▸ Item coordinate data:
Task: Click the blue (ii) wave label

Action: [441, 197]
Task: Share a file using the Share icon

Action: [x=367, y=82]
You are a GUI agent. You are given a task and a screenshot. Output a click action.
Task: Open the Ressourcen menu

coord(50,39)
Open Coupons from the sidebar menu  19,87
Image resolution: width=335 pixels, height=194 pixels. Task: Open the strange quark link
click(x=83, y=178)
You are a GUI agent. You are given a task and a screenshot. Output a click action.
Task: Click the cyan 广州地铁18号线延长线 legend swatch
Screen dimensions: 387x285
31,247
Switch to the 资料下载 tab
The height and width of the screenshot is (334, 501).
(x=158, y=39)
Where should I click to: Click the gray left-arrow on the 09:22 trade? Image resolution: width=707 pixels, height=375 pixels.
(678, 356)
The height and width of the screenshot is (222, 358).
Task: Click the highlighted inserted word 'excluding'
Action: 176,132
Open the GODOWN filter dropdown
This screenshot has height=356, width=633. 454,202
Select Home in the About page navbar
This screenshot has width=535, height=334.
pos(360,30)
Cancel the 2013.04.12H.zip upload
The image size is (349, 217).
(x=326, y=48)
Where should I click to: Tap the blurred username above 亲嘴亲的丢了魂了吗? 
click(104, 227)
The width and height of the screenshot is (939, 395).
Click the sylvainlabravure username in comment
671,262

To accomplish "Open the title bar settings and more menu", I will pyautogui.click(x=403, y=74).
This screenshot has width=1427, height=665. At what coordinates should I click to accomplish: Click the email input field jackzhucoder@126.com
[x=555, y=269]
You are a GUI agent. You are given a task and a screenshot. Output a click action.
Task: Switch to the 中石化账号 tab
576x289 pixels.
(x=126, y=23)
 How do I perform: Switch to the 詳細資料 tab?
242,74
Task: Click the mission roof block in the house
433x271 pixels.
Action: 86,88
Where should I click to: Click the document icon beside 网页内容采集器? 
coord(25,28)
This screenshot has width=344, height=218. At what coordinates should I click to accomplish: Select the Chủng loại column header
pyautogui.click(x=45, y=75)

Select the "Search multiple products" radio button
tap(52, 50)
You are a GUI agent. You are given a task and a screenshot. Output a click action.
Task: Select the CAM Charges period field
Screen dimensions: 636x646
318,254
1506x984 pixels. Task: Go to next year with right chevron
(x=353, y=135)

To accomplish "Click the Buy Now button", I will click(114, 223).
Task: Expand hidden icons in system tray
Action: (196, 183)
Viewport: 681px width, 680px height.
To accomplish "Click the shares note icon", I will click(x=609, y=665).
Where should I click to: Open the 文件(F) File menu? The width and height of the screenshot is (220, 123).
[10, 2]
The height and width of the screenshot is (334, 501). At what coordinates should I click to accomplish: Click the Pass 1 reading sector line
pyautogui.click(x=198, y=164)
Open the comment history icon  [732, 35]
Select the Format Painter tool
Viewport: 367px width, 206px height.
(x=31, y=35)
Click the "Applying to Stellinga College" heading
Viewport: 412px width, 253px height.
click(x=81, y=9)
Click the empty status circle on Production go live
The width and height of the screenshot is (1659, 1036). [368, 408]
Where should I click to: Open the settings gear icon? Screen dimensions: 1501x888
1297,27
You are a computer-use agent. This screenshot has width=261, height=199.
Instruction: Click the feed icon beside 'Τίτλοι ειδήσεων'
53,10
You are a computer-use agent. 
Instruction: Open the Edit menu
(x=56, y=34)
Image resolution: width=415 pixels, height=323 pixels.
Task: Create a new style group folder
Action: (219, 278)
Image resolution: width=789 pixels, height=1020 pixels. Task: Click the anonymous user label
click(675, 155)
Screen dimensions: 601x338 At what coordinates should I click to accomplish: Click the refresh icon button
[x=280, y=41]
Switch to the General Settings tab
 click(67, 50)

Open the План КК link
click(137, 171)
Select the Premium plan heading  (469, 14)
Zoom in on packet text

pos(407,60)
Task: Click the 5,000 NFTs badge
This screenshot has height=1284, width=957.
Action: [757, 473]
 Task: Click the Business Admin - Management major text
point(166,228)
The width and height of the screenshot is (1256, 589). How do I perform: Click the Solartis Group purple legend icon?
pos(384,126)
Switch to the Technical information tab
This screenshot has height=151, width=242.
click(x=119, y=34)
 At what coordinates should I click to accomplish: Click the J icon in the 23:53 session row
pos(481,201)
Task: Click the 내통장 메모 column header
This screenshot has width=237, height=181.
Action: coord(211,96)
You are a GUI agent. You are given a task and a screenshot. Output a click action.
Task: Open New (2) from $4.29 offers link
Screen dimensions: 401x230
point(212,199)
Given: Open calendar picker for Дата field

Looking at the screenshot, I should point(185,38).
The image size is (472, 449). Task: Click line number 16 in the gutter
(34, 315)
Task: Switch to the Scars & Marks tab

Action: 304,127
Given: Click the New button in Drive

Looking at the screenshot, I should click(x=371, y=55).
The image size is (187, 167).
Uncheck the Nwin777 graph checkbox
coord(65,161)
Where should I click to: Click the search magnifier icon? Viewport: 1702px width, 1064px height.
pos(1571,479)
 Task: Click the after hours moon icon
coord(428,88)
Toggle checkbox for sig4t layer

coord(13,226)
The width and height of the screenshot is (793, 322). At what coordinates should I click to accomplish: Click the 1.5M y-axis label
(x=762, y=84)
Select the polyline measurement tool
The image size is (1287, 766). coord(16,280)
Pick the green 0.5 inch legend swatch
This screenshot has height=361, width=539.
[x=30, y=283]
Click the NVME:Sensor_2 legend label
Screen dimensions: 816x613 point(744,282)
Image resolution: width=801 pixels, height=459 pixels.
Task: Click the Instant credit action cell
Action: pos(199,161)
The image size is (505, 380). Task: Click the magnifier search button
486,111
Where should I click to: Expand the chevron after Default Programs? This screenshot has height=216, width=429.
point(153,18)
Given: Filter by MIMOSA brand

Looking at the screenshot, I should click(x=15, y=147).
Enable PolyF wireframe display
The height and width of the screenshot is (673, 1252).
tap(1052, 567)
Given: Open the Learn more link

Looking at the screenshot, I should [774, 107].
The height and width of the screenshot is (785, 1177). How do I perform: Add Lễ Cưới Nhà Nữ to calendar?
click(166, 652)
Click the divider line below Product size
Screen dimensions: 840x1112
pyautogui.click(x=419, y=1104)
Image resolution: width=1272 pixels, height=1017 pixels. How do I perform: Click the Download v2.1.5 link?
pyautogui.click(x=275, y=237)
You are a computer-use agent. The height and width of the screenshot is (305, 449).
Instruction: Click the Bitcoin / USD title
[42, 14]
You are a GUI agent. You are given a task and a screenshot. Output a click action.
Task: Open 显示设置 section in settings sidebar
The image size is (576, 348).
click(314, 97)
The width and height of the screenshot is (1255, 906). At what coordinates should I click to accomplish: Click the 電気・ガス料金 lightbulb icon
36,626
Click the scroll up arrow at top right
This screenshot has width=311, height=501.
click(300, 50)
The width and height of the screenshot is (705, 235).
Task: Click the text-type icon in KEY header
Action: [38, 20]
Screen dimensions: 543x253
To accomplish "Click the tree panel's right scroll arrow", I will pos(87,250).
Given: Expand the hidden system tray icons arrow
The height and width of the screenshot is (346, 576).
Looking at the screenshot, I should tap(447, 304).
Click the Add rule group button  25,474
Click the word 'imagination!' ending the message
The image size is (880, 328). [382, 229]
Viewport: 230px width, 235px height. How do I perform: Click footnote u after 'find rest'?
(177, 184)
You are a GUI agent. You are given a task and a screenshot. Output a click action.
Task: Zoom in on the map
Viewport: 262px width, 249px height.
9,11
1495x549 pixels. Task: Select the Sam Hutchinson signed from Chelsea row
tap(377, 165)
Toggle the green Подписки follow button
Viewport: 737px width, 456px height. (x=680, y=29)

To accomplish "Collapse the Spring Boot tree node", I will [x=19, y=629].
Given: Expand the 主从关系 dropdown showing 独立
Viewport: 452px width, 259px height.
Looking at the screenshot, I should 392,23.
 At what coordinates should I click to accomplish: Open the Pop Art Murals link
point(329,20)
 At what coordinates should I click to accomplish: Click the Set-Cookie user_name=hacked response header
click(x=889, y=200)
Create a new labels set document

▸ GOAL OF THE EXERCISE: Edit the entries from the line with "Click the divider line below Product size" up to and including the line with "Action: [38, 20]", changing "Product size" to "Item size" and keeping everything else the same. Give back only those lines.

▸ IN RESPONSE:
Click the divider line below Item size
Screen dimensions: 840x1112
pyautogui.click(x=419, y=1104)
Image resolution: width=1272 pixels, height=1017 pixels. How do I perform: Click the Download v2.1.5 link?
pyautogui.click(x=275, y=237)
You are a computer-use agent. The height and width of the screenshot is (305, 449).
Instruction: Click the Bitcoin / USD title
[42, 14]
You are a GUI agent. You are given a task and a screenshot. Output a click action.
Task: Open 显示设置 section in settings sidebar
The image size is (576, 348).
click(314, 97)
The width and height of the screenshot is (1255, 906). At what coordinates should I click to accomplish: Click the 電気・ガス料金 lightbulb icon
36,626
Click the scroll up arrow at top right
This screenshot has width=311, height=501.
click(300, 50)
The width and height of the screenshot is (705, 235).
Task: Click the text-type icon in KEY header
Action: [38, 20]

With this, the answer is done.